What to work on: Reproduce the message verbatim, from "Ronnie Sahlberg <lsahlber@xxxxxxxxxx>" up to and including "of Pavels patch.".

Re: A process killed while opening a file can result in leaked open handle on the server

Ronnie Sahlberg <lsahlber@xxxxxxxxxx> · Wed, 13 Nov 2019 20:39:44 -0500 (EST)

----- Original Message -----
> From: "Frank Sorenson" <sorenson@xxxxxxxxxx>
> To: "Ronnie Sahlberg" <lsahlber@xxxxxxxxxx>, "Pavel Shilovsky" <piastryyy@xxxxxxxxx>
> Cc: "linux-cifs" <linux-cifs@xxxxxxxxxxxxxxx>
> Sent: Thursday, 14 November, 2019 8:15:46 AM
> Subject: Re: A process killed while opening a file can result in leaked open handle on the server
> 
> On 11/13/19 12:49 AM, Ronnie Sahlberg wrote:
> > Steve, Pavel
> > 
> > This patch goes ontop of Pavels patch.
> > Maybe it should be merged with Pavels patch since his patch changes from
> > "we only send a close() on an interrupted open()"
> > to now "we send a close() on either interrupted open() or interrupted
> > close()" so both comments as well as log messages are updates.
> > 
> > Additionally it adds logging of the MID that failed in the case of an
> > interrupted Open() so that it is easy to find it in wireshark
> > and check whether that smb2 file handle was indeed handles by a SMB_Close()
> > or not.
> > 
> > 
> > From testing it appears Pavels patch works. When the close() is interrupted
> > we don't leak handles as far as I can tell.
> > We do have a leak in the Open() case though and it seems that eventhough we
> > set things up and flags the MID to be cancelled we actually never end up
> > calling smb2_cancelled_close_fid() and thus we never send a SMB2_Close().

Rows:
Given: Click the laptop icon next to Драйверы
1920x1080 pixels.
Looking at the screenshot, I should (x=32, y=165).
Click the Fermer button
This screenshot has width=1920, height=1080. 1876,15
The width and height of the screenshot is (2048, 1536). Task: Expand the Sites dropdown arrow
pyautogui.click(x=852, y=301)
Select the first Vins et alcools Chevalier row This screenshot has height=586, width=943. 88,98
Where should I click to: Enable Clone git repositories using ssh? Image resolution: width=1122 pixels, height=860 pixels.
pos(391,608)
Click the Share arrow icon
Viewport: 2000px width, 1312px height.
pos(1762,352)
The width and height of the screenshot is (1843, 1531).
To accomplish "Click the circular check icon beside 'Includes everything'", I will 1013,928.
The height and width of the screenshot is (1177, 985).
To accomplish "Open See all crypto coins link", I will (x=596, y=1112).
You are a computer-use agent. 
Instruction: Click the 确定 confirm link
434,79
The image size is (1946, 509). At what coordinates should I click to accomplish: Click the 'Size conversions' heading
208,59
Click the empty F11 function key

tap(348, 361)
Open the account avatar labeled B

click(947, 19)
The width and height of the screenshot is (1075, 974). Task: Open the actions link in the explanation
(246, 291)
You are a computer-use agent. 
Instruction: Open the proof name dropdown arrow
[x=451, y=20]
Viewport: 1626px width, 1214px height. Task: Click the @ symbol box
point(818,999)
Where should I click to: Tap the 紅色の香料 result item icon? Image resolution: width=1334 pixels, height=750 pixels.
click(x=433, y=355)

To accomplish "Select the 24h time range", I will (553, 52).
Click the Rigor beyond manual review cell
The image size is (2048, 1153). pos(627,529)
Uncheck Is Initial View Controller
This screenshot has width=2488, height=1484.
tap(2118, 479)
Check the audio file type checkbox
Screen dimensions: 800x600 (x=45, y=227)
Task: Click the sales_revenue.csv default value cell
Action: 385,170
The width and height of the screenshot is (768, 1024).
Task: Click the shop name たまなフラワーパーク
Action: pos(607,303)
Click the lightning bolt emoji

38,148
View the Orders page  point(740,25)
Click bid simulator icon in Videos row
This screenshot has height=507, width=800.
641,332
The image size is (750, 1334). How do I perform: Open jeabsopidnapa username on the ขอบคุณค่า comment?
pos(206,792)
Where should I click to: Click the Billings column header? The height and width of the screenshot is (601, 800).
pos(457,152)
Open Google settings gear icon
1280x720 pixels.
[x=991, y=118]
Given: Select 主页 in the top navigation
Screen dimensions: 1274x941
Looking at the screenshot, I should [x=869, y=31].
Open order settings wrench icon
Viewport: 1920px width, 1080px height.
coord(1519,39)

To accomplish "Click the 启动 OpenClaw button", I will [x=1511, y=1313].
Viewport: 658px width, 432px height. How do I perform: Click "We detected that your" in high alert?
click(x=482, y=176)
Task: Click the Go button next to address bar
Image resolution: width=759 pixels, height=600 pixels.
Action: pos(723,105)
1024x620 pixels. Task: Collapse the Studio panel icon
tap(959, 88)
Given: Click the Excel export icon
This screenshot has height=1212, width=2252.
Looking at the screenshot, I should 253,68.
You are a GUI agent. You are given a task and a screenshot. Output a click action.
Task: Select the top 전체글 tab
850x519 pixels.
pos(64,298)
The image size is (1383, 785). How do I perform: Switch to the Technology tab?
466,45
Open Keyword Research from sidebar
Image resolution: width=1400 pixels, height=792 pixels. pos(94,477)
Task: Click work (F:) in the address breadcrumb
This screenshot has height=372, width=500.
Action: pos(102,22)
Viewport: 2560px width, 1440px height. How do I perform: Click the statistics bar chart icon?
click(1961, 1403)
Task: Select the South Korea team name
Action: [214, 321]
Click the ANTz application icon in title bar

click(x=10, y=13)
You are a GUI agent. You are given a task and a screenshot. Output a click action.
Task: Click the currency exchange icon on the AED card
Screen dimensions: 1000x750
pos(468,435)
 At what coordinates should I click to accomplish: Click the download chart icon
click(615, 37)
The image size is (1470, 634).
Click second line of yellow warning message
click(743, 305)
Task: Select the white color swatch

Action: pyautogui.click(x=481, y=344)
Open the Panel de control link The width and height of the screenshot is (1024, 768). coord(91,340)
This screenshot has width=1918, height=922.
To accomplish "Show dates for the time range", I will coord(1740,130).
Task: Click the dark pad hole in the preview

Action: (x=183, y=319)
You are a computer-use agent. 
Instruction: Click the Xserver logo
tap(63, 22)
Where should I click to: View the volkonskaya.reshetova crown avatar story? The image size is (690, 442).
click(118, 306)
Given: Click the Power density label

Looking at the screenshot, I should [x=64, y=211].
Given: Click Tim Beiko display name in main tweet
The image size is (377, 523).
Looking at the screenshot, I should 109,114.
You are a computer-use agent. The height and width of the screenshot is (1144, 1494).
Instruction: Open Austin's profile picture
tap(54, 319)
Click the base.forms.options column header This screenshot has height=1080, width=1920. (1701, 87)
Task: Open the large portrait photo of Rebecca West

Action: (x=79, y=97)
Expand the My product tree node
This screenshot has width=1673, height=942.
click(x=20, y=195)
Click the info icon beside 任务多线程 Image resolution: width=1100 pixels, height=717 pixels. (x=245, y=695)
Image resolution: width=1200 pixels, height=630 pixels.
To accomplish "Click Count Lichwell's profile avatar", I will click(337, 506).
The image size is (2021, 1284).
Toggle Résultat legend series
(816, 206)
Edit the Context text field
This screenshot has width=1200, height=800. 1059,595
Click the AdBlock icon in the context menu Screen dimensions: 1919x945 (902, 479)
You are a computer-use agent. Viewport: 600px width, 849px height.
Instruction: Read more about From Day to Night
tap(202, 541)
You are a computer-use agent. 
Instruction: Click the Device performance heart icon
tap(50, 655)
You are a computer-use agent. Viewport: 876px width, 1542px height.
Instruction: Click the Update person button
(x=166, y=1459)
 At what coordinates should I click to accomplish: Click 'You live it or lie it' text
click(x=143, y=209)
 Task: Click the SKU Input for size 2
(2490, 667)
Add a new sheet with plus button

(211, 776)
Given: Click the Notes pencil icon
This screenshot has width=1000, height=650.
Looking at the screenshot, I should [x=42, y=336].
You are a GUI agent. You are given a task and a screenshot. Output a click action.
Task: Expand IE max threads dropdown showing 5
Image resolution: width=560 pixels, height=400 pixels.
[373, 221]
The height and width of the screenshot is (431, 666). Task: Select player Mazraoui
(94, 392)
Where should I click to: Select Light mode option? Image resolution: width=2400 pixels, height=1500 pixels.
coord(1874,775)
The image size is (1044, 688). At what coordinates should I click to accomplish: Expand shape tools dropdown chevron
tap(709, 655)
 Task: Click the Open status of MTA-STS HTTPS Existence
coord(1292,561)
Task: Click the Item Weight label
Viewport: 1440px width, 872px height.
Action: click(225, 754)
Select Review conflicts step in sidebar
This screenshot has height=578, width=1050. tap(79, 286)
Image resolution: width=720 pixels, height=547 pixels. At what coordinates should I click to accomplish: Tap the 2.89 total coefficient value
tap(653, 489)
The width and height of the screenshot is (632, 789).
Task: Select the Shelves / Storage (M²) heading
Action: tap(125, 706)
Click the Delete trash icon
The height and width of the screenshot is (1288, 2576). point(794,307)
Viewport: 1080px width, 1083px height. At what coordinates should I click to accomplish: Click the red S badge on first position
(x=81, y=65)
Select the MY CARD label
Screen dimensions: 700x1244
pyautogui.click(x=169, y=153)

Exercise solution:
Ronnie Sahlberg <lsahlber@xxxxxxxxxx> · Wed, 13 Nov 2019 20:39:44 -0500 (EST)

----- Original Message -----
> From: "Frank Sorenson" <sorenson@xxxxxxxxxx>
> To: "Ronnie Sahlberg" <lsahlber@xxxxxxxxxx>, "Pavel Shilovsky" <piastryyy@xxxxxxxxx>
> Cc: "linux-cifs" <linux-cifs@xxxxxxxxxxxxxxx>
> Sent: Thursday, 14 November, 2019 8:15:46 AM
> Subject: Re: A process killed while opening a file can result in leaked open handle on the server
> 
> On 11/13/19 12:49 AM, Ronnie Sahlberg wrote:
> > Steve, Pavel
> > 
> > This patch goes ontop of Pavels patch.